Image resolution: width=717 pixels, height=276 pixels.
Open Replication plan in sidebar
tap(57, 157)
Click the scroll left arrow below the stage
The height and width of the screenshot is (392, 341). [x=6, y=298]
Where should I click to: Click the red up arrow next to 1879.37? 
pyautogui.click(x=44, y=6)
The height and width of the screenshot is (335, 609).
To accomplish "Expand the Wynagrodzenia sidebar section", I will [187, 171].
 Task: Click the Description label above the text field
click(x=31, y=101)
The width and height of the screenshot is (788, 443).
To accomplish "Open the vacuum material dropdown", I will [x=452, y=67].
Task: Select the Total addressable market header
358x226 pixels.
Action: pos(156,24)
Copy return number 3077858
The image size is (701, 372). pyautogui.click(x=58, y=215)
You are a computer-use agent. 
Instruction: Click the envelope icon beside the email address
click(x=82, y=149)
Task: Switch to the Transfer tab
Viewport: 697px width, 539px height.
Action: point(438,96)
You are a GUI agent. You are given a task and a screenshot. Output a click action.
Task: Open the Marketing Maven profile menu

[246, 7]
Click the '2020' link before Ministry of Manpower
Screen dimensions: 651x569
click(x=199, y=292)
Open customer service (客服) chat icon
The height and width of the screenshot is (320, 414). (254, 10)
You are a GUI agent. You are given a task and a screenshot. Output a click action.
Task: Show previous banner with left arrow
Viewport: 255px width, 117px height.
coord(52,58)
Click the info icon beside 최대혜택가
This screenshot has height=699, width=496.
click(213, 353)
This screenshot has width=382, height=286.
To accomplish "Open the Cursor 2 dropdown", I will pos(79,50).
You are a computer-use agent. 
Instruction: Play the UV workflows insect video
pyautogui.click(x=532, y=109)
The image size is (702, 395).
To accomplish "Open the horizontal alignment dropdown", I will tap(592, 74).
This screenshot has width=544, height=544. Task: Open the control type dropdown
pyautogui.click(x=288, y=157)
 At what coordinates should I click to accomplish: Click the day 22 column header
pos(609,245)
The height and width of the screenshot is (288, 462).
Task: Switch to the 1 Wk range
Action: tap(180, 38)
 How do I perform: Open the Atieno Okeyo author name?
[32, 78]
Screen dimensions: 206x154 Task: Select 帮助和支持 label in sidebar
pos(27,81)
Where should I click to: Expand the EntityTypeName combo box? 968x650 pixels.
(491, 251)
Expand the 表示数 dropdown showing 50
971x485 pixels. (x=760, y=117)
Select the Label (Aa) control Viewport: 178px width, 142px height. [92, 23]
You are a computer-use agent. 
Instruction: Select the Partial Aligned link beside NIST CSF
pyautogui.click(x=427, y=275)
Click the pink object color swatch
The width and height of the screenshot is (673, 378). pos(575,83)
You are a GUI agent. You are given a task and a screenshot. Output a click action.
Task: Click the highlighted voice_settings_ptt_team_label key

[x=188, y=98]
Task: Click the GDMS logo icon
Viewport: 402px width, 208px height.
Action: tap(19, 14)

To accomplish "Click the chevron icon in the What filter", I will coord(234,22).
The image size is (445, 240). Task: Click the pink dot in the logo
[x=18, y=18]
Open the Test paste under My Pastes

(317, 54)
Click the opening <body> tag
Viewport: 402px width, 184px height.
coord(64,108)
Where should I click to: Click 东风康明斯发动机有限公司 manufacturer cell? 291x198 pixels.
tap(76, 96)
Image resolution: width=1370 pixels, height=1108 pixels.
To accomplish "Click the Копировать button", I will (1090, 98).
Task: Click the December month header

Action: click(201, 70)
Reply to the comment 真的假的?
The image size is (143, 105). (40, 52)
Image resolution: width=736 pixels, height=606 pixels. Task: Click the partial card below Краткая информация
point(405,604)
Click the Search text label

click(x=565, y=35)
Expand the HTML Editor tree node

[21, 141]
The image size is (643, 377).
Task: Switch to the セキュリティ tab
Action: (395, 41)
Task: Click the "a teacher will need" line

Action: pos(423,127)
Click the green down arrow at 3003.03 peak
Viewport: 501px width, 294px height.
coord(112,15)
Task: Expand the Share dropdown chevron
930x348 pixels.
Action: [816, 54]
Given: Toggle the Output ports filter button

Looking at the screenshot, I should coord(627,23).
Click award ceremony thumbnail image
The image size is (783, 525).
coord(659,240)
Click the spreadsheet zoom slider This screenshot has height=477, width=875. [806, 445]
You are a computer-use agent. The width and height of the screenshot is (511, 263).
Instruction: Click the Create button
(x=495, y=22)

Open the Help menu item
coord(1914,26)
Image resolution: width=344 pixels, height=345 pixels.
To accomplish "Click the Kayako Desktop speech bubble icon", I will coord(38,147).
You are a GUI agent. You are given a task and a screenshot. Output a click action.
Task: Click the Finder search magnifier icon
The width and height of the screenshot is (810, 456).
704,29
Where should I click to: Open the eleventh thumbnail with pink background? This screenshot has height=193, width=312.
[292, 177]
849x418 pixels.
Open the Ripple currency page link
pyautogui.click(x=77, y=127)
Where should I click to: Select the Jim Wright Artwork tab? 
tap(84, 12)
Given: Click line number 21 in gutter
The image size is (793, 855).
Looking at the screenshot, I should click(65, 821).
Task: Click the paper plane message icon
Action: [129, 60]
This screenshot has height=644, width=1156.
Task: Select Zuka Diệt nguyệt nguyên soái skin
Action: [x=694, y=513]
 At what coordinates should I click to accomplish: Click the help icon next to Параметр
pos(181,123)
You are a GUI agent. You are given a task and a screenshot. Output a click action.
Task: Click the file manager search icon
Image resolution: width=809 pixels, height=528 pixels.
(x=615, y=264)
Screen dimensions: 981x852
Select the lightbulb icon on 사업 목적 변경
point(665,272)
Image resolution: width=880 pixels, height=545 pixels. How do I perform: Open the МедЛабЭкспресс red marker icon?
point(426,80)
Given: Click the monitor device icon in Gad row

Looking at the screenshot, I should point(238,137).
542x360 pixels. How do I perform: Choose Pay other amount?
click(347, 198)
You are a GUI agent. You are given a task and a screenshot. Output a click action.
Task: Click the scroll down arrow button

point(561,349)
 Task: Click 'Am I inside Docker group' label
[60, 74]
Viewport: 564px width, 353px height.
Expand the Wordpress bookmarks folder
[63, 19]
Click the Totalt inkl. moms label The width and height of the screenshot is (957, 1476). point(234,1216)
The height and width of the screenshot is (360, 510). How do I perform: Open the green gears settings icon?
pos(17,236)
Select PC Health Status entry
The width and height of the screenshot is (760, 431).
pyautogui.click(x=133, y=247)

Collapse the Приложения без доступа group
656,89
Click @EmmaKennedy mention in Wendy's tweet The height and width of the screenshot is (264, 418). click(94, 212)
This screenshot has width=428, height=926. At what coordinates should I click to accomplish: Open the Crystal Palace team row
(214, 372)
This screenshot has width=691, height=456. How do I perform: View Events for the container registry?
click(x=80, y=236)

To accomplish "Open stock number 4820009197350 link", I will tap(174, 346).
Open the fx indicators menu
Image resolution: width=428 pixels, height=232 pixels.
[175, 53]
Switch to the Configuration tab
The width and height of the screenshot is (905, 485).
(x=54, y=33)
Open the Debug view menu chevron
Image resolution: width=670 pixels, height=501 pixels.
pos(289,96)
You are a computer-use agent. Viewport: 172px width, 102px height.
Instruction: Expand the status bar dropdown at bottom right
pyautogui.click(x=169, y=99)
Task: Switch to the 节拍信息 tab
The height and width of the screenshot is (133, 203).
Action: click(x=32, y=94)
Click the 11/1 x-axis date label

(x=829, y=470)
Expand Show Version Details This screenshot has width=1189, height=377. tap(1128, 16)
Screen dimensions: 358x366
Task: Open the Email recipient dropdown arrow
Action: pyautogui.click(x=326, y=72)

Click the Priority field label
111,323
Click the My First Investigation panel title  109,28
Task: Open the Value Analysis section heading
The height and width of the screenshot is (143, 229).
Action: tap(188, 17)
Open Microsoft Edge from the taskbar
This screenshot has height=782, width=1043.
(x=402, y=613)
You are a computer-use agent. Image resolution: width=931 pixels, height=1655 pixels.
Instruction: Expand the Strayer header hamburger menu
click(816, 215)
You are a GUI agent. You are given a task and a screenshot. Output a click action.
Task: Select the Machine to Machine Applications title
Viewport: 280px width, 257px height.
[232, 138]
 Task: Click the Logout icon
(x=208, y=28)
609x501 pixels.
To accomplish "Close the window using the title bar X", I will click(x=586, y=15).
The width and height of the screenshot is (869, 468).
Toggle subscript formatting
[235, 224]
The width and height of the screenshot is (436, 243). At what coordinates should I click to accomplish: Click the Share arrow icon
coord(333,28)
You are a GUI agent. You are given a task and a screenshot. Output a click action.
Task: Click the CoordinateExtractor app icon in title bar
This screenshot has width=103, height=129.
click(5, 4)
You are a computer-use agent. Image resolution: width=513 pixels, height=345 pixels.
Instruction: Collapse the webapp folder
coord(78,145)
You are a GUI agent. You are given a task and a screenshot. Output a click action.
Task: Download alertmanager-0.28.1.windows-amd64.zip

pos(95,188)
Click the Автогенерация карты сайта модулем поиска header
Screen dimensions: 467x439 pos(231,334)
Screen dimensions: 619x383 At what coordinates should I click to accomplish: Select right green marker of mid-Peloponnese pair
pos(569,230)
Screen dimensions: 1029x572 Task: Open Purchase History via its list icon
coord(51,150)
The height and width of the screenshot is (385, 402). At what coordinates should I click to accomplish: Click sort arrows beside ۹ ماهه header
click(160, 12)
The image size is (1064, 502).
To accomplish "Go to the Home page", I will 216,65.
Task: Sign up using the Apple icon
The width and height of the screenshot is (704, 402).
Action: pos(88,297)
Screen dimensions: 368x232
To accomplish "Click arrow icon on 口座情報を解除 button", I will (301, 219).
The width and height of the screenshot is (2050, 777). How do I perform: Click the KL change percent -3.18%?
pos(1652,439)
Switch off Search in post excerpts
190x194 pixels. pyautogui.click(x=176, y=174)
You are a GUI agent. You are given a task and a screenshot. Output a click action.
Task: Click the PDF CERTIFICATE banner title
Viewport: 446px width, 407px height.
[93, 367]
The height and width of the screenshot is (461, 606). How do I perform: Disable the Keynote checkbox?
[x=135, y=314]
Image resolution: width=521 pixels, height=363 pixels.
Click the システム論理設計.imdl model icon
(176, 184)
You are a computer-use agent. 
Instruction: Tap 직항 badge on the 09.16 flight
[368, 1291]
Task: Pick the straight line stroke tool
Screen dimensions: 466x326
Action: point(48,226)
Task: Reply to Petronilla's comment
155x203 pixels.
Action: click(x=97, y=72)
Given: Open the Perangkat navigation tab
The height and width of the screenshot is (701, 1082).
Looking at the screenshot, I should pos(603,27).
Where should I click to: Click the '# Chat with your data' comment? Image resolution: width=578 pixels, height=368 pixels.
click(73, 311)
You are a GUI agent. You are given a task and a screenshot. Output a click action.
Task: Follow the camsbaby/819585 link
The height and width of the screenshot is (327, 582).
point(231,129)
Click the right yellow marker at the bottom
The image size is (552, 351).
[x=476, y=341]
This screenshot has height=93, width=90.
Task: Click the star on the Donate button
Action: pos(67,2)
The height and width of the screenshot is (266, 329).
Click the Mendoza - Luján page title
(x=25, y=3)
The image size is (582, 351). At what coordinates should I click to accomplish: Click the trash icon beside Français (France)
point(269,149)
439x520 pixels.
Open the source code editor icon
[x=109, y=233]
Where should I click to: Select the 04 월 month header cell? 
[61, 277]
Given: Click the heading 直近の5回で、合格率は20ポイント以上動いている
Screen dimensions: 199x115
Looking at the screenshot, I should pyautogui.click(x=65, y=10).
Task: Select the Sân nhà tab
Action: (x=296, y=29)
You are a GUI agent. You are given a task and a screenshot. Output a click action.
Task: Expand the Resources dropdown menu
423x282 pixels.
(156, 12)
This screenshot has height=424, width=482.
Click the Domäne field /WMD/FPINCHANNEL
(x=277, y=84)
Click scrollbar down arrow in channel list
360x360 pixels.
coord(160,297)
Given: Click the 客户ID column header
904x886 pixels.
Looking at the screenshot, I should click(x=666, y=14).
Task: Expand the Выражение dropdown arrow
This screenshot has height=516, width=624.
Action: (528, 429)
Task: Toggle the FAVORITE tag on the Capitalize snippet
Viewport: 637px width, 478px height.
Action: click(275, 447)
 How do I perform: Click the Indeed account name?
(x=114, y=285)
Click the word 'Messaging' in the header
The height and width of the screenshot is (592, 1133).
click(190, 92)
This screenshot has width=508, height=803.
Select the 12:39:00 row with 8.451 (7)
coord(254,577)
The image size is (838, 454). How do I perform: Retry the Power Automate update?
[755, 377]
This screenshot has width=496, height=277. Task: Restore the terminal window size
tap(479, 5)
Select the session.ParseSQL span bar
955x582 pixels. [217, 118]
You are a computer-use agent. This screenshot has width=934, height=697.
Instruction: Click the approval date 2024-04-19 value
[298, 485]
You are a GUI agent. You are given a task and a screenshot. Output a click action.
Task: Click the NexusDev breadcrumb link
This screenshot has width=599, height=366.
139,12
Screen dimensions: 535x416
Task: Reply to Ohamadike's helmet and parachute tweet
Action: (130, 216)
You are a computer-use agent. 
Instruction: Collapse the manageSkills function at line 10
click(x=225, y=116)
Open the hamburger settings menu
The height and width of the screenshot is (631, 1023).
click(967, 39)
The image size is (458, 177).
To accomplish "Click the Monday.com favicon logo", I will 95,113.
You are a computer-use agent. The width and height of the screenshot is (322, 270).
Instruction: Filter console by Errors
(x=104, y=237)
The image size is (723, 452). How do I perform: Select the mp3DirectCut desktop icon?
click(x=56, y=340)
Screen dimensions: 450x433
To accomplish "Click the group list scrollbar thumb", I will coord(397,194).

——

**Task to complete**
Write down, word for word, the lines above from the one containing "This screenshot has width=691, height=456." through the one containing "You are a computer-use agent. Viewport: 172px", both ends included.

**Response to this exercise**
This screenshot has width=691, height=456. How do I perform: View Events for the container registry?
click(x=80, y=236)

To accomplish "Open stock number 4820009197350 link", I will tap(174, 346).
Open the fx indicators menu
Image resolution: width=428 pixels, height=232 pixels.
[175, 53]
Switch to the Configuration tab
The width and height of the screenshot is (905, 485).
(x=54, y=33)
Open the Debug view menu chevron
Image resolution: width=670 pixels, height=501 pixels.
pos(289,96)
You are a computer-use agent. Viewport: 172px width, 102px height.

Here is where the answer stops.